▸ **ACTIVITY**:
Please copy out the lines in the entries that contain "entry".

▸ **SOURCE RECORDS**:
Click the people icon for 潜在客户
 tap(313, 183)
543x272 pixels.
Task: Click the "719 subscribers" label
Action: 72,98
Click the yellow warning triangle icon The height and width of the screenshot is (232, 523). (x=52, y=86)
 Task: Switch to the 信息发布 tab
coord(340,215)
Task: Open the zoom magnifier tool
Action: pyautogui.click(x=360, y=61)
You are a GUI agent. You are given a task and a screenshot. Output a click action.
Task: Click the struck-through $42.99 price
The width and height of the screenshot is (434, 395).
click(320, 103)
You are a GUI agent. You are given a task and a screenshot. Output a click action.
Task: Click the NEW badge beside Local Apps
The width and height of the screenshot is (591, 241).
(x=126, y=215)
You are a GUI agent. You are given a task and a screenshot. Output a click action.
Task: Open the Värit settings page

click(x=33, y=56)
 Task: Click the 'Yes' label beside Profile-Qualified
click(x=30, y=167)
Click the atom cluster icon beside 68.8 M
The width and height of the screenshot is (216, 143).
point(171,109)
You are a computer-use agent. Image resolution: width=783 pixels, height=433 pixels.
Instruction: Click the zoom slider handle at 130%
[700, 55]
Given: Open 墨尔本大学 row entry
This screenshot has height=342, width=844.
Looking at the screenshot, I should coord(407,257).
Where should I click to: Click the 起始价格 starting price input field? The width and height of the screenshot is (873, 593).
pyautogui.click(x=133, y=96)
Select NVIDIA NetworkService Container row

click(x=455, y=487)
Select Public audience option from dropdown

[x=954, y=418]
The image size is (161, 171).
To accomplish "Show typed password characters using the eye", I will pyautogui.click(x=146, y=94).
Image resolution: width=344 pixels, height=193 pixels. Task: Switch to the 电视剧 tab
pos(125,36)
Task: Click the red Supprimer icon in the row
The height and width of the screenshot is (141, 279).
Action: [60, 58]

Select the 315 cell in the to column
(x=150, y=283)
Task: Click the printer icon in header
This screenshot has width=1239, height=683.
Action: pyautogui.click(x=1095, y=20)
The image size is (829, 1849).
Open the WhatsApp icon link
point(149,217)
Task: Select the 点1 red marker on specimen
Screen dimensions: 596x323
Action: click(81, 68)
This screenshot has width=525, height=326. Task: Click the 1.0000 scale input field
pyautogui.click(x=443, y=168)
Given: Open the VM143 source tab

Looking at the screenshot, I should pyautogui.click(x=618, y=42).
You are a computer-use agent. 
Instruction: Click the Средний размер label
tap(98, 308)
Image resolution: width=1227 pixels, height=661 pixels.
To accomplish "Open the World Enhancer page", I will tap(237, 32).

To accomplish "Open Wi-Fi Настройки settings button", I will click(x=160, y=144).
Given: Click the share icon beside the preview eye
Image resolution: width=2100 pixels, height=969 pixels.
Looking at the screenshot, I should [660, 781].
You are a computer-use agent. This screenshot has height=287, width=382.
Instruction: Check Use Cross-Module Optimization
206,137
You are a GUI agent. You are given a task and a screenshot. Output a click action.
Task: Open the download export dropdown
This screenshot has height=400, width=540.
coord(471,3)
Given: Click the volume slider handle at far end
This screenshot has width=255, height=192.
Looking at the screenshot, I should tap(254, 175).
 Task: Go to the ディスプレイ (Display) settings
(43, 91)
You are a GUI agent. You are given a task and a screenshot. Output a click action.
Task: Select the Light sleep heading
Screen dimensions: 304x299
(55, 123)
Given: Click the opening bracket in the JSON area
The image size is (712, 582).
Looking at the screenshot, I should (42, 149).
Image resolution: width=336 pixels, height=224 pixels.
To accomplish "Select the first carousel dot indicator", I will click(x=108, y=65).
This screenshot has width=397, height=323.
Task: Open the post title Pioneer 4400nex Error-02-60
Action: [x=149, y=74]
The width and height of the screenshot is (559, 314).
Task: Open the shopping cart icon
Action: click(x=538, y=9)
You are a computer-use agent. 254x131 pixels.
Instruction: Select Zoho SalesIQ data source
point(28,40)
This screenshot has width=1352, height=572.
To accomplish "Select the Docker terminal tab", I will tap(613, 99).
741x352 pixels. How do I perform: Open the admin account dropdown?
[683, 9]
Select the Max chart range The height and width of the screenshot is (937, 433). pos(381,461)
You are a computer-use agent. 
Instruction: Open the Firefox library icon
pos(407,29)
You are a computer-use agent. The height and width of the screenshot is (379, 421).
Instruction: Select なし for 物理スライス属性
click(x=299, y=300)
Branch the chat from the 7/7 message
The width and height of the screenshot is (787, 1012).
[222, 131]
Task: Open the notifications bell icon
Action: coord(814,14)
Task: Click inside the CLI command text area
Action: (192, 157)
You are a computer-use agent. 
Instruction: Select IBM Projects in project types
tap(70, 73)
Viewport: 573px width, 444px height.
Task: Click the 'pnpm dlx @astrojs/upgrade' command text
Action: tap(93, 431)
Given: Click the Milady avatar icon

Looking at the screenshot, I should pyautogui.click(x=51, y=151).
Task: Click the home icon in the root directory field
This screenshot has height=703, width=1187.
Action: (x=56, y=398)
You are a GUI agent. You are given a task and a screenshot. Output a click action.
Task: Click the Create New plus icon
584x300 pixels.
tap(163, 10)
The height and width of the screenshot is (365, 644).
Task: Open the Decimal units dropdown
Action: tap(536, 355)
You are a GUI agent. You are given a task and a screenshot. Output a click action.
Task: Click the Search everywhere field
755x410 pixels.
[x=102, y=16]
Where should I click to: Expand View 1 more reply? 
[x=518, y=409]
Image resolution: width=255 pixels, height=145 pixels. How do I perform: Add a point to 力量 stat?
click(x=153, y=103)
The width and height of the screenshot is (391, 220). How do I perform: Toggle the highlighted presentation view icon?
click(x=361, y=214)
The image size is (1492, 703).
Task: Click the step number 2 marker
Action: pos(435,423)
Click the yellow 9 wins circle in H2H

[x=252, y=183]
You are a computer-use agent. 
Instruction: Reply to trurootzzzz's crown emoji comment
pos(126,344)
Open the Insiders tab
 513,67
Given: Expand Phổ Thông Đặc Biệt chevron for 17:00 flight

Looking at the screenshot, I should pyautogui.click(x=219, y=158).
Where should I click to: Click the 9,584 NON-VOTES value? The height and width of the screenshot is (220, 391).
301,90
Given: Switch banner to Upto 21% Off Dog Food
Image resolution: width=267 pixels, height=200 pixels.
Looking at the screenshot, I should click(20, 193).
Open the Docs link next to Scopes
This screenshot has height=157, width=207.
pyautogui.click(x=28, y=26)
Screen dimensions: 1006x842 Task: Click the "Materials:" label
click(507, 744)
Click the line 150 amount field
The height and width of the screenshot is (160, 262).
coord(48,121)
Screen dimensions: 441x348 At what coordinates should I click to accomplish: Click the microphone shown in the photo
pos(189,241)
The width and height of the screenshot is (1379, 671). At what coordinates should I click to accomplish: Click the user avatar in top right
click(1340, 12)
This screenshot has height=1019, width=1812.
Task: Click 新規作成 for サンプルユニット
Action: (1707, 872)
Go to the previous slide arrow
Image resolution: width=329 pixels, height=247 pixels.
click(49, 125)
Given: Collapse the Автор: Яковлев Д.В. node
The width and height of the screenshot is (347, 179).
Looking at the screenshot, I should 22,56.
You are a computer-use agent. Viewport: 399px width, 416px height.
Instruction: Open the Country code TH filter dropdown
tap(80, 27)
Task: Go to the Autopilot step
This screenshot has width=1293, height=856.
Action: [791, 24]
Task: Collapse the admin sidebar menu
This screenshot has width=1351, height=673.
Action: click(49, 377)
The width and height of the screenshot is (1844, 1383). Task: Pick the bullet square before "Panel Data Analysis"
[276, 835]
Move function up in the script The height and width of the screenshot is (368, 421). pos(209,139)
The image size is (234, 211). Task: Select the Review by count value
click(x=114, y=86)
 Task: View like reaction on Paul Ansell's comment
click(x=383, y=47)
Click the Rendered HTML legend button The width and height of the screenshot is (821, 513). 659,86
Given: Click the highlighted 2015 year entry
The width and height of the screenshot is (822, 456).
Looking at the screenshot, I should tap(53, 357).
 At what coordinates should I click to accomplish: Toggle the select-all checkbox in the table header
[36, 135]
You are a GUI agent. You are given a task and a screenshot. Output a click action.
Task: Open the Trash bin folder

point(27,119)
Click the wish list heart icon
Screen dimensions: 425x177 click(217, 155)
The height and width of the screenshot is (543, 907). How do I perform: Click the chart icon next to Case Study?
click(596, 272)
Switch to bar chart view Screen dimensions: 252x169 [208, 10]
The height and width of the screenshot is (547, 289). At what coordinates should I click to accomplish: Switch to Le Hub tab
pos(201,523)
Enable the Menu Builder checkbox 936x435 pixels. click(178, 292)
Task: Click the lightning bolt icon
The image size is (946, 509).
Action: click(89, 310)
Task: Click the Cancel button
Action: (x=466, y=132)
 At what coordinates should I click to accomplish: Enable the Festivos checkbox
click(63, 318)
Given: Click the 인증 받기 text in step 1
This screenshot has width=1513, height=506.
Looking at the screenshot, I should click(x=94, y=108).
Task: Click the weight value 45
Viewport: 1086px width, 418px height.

▸ **EXERCISE SOLUTION**:
Given: Open 墨尔本大学 row entry
Given: Click the highlighted 2015 year entry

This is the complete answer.